Juneau’s election results are official. Here’s what the Assembly’s newest member wants to tackle first.

Voters fill out their ballots just an hour before voting was to end in Juneau's municipal elections on Oct. 6, 2020, at Juneau Public Libraries' Valley Branch. Most voters cast their votes by mail, but some went to vote in person. (Photo by Andrew Kitchenman/KTOO and Alaska Public Media)
Voters fill out their ballots just an hour before voting was to end in Juneau’s municipal elections on Oct. 6, 2020, at Juneau Public Libraries’ Valley Branch. Most voters cast their votes by mail, but some went to vote in person. (Photo by Andrew Kitchenman/KTOO and Alaska Public Media)

Final results are in for Juneau’s local election.

The Canvass Review Board met Tuesday to certify the Oct. 6 election results.

Christine Woll will be the newest member of the Juneau Assembly once she’s officially sworn in next Monday. She’ll serve a three-year term after winning the four-way District 2 race.

Current Assembly members Maria Gladziszewski and Alicia Hughes-Skandijs were re-elected to serve three-year terms.

Christine Woll (Photo courtesy Christine Woll)
Christine Woll (Photo courtesy Christine Woll)

Woll, who will replace outgoing Assembly member Rob Edwardson, has lived in Juneau for almost nine years and works as a program director for The Nature Conservancy, an organization that works to protect and manage land and water resources.

She said she expects to immediately begin helping the Assembly respond to the COVID-19 pandemic by deciding where the city’s remaining CARES Act money should go.  And to figure out how to protect the community while the world waits for a vaccine.

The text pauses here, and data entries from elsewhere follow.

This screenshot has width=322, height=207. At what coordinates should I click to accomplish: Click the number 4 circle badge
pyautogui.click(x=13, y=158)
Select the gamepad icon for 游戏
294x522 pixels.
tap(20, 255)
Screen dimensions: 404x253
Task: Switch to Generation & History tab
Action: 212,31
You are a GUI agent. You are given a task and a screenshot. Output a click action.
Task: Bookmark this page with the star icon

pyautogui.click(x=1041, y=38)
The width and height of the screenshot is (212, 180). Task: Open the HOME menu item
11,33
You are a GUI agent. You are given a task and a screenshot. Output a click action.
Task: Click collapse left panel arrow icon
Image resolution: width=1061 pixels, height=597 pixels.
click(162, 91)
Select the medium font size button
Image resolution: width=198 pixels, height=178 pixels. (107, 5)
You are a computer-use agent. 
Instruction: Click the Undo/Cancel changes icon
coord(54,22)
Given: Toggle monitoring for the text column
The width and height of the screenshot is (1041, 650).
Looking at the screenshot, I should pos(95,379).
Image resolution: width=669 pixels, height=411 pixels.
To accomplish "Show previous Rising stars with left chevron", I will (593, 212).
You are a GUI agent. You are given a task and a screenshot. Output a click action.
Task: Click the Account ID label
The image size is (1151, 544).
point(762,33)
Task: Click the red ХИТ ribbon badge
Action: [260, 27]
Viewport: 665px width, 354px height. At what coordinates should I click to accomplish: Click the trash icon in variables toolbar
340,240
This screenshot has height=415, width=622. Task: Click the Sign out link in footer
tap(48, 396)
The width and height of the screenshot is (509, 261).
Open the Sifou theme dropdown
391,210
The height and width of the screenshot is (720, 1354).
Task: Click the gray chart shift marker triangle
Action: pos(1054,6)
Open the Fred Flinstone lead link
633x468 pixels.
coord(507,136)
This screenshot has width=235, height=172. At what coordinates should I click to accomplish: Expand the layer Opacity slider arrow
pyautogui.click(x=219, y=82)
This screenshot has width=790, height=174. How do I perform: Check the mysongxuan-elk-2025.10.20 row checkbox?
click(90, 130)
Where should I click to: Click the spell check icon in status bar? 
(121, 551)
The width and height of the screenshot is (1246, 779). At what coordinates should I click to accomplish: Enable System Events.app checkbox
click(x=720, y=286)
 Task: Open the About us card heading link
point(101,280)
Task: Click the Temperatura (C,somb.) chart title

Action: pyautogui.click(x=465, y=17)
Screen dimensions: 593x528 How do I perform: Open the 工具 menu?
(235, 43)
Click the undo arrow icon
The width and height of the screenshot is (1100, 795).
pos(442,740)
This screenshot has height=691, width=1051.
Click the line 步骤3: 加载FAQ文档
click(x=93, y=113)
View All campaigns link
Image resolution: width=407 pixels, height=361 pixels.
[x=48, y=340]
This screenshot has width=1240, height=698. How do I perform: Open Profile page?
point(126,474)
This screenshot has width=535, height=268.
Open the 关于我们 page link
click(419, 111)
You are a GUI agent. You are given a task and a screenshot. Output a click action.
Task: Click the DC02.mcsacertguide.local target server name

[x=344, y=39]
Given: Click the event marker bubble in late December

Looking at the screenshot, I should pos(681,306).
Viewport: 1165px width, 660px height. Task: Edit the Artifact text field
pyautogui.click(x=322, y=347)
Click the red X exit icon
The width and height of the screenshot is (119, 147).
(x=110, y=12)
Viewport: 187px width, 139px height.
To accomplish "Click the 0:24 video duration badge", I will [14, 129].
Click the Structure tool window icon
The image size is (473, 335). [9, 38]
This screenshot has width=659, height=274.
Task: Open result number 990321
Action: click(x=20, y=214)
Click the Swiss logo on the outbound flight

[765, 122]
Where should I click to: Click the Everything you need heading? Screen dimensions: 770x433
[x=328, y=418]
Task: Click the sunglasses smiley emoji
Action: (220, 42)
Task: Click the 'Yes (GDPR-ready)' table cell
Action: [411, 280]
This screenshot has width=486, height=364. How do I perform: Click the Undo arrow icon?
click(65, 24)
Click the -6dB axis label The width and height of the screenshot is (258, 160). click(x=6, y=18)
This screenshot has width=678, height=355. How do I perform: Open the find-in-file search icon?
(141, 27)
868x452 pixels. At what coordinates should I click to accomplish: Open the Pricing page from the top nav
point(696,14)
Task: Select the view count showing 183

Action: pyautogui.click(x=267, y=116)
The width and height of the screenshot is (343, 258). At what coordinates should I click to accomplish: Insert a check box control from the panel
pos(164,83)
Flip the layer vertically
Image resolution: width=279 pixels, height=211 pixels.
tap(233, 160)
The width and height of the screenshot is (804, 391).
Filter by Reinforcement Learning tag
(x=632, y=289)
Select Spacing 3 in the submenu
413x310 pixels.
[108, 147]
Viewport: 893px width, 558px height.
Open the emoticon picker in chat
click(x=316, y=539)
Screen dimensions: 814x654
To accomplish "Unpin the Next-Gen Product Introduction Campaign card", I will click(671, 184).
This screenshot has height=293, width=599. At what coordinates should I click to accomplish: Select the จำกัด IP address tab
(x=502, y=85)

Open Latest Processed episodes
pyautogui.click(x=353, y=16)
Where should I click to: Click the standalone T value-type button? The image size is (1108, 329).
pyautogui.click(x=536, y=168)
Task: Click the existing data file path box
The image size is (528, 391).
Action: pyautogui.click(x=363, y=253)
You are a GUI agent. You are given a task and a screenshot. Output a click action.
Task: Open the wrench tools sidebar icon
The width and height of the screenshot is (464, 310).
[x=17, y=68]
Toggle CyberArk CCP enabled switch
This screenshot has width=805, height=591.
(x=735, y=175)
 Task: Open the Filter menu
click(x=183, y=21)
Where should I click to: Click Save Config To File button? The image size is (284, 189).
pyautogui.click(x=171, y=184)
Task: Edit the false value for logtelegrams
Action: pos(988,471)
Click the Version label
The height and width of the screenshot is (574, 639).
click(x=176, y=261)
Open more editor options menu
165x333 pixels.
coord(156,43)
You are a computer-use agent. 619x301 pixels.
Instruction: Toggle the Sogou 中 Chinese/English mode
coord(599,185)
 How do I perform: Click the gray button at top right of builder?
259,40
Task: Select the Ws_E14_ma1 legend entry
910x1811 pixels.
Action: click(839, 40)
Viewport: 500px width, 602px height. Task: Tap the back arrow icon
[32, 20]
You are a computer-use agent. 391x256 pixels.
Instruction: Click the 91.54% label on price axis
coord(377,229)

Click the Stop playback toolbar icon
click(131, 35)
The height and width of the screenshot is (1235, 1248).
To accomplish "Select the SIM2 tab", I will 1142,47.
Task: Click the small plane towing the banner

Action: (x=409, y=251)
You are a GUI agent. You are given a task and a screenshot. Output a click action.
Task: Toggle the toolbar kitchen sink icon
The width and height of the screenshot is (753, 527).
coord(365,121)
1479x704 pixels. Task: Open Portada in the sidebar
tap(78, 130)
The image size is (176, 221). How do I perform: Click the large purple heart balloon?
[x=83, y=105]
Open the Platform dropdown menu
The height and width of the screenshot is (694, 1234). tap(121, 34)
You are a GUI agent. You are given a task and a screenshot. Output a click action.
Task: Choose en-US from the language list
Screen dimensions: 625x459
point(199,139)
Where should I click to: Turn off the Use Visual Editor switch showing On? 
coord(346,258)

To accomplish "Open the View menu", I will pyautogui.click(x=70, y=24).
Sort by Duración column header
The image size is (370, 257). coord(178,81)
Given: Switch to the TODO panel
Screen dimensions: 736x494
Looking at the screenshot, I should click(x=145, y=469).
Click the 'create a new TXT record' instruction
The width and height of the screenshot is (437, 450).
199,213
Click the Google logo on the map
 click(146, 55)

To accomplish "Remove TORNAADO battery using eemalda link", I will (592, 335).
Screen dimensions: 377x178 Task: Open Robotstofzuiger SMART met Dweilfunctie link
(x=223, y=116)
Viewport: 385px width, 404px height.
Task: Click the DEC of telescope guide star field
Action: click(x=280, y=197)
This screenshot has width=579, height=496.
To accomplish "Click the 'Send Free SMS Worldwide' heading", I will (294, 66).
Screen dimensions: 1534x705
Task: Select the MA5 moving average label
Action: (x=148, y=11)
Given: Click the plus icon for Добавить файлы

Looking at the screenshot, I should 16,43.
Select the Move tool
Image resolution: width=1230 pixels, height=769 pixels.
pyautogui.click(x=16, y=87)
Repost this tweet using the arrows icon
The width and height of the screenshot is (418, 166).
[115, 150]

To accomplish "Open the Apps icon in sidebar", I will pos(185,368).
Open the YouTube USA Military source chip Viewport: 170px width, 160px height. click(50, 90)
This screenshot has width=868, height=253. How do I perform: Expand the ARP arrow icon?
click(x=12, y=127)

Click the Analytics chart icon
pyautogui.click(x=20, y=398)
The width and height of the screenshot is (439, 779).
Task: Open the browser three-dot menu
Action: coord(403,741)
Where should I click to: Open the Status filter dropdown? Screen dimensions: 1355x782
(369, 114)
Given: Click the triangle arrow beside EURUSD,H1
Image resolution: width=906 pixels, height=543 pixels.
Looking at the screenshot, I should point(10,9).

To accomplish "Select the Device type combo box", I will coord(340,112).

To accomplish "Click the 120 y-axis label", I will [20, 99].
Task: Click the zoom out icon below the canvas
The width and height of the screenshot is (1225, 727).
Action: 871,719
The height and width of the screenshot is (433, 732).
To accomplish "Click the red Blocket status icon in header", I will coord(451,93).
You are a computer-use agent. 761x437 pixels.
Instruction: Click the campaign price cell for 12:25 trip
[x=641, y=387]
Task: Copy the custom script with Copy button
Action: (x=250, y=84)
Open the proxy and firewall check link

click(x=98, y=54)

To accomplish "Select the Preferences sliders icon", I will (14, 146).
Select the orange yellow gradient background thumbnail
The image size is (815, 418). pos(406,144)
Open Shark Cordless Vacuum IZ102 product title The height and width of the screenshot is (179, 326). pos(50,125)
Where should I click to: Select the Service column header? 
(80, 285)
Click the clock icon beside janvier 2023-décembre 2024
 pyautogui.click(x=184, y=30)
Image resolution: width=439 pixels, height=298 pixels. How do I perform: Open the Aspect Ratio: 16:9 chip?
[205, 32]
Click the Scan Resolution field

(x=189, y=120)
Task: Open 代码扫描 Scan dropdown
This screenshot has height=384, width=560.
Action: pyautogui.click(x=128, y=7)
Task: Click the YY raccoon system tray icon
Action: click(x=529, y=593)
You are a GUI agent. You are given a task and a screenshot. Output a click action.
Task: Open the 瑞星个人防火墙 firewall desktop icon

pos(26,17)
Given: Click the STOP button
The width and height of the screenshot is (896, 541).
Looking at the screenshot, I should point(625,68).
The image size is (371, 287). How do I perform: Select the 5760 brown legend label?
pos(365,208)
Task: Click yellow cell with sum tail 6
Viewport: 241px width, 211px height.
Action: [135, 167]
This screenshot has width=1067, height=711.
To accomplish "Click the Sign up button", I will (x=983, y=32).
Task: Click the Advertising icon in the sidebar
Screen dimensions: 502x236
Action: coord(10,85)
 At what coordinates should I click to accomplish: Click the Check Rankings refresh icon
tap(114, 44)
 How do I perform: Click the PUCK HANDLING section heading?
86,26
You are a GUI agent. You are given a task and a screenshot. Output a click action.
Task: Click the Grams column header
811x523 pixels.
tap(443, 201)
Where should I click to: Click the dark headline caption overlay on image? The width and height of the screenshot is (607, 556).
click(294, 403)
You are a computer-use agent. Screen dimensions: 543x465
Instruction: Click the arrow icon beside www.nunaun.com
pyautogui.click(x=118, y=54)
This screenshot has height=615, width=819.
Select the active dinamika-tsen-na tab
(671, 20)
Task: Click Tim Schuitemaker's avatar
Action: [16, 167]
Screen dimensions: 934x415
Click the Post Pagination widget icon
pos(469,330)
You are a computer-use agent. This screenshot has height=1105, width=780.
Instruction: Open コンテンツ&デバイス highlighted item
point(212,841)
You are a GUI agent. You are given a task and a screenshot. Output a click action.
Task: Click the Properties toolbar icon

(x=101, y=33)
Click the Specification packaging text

“The pandemic continues to be the number one topic that we need to be focused on. And so that has a variety of facets right now,” Woll said. “Obviously, we’re still seeing a great deal of community transmission. And so we need to stay on our toes.”

The charter commission ballot proposition did not pass. That means the city won’t establish a commission to review the city charter.

Proposition 2 passed. That will allow the city to issue $15 million in bonds for infrastructure and capital improvements.

For the Juneau Board of Education, President Brian Holst was re-elected, and newcomer Martin Stepetin won a seat in an uncontested race.

Both will be sworn in Wednesday at a 6 p.m. school board meeting.

This was Juneau’s first election conducted by-mail, and it resulted in the city’s best turnout in more than 20 years.

Nearly 12,000 of the 27,000 ballots mailed out to registered voters were returned by mail, drop box or in-person, making final turnout more than 42%.

Correction: A previous version of this story omitted the word “not” from the sentence, “The charter commission ballot proposition did not pass.”